That Bag Of Chips Ended Up Being Costlier Than Ever

, , , , , | Friendly | September 4, 2019

I am working as a shift leader at a movie theatre. Concession closes about ten minutes after the last shows start and the crew leaves once the tills are counted and everything has been cleaned and refilled for the next morning, leaving only two people to spend the time doodling around and checking theatres as the films drop out.

This evening has been slow but fun, as I got to work with two of my favorite coworkers, friends I also hang with off of work.
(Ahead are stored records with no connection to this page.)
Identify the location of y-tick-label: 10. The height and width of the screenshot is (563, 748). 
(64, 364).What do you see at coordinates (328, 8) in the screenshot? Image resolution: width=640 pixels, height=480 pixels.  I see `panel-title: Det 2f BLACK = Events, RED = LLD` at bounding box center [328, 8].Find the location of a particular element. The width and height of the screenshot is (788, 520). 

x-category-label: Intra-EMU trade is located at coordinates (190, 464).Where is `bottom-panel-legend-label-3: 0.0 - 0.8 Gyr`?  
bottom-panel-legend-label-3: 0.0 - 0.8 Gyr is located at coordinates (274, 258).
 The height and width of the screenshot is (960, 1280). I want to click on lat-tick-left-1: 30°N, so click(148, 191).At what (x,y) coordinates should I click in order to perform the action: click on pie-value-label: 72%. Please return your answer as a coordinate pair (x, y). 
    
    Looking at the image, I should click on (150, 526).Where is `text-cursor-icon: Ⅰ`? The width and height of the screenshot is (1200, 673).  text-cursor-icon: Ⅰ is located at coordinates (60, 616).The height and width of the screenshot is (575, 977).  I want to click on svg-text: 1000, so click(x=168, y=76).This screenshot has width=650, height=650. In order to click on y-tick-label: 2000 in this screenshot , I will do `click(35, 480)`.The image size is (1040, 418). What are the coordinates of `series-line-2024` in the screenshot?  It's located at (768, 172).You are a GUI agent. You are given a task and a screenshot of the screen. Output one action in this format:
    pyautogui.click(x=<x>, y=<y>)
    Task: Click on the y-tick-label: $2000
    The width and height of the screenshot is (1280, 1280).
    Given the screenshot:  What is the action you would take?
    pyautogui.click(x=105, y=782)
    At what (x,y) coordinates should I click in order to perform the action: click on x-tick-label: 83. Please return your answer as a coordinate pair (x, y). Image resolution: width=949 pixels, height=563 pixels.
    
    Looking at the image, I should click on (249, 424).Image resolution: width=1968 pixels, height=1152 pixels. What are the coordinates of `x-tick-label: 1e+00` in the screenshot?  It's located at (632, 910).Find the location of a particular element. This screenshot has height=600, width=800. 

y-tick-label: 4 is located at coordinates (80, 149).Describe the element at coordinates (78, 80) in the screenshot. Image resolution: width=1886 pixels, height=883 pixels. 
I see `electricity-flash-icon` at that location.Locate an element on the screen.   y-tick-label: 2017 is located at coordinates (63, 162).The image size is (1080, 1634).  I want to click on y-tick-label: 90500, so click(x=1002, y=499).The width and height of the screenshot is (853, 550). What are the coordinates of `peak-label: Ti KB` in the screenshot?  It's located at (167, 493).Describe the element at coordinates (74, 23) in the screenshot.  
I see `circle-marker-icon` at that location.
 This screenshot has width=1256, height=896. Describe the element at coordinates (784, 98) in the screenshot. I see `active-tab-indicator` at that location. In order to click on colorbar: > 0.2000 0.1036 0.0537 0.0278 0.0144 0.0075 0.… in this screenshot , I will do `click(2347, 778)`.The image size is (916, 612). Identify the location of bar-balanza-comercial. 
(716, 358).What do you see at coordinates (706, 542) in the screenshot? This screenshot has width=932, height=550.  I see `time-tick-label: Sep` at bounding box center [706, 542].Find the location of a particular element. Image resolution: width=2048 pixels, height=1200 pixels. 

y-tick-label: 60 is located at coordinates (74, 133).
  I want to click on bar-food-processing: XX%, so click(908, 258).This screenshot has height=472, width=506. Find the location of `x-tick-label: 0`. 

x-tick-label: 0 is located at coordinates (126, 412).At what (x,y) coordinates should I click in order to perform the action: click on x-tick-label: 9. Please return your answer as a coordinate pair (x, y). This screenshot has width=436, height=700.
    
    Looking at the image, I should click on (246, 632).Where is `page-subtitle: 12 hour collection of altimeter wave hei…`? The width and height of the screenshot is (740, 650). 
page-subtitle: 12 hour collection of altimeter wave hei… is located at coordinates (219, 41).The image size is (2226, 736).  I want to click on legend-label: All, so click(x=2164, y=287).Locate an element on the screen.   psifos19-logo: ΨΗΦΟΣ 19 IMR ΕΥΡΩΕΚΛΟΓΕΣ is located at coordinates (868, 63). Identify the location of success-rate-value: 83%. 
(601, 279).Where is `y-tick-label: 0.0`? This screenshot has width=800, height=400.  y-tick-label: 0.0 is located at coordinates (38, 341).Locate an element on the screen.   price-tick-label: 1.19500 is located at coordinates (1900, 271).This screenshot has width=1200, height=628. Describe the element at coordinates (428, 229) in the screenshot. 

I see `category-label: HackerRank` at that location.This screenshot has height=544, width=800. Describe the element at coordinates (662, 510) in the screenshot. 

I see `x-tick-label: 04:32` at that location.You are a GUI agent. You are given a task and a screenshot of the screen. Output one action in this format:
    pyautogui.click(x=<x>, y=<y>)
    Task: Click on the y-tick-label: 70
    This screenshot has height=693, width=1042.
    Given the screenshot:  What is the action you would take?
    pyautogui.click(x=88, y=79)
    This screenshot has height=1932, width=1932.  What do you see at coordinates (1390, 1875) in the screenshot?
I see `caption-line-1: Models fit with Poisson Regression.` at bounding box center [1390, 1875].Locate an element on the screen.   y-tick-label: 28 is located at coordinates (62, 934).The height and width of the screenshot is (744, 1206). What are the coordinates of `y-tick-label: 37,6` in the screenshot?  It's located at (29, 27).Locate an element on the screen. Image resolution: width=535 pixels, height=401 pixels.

Being a shift leader gives me power over them at work and more responsibility but it has never really affected our friendship until now. [Coworker #1] and I are the ones staying tonight, so [Coworker #2] comes up to us after she has changed out of her uniform for some small talk before leaving. As she’s beginning to walk away, she tells us that she will take a bag of chips with her but pay the next time she works. I sense alarm bells ringing and tell her I am not okay with that. 

The chain we work for is very generous with staff discounts and lenient with us. They trust us, and I am of the opinion that such trust should be respected and not taken advantage of; I do not want to see that trust disappear. [Coworker #2] taking a bag of chips might not seem like a huge deal, but it puts a lot of responsibility on me and [Coworker #1] to make sure she actually pays for it later, which she could claim to have done on a day when [Coworker #1] and I don’t work, and she could easily forget it, as well. I trust my friend, but I am not comfortable with this and I tell her that if she’s craving chips so badly, there is a gas station ten minutes away by bike that’s open 24/7.

[Coworker #2] throws a huge fit, but I stand my ground, and it is with sadness that I watch her flounce off. 

The next day, she sends me a text apologising, telling me I was right and she was wrong. She has talked with another friend who works in retail who had agreed with me. The apology is accepted, but clearly, something broke between us that evening. We used to hang at work and off of work several times a week. Afterward, we only hang at work. We still chat like before, but our times together off of work dwindle to maybe once every two months, often when [Coworker #1] is with us. Later that year, I am not even invited to her birthday party, and while she says the party was a surprise for her and others were organising it, they still know that I was one of her closest friends and I should have been on the list by default. Some might claim I was too harsh — it’s just a bag of chips after all — but even though I miss the friendship we used to have, my conscience is clear.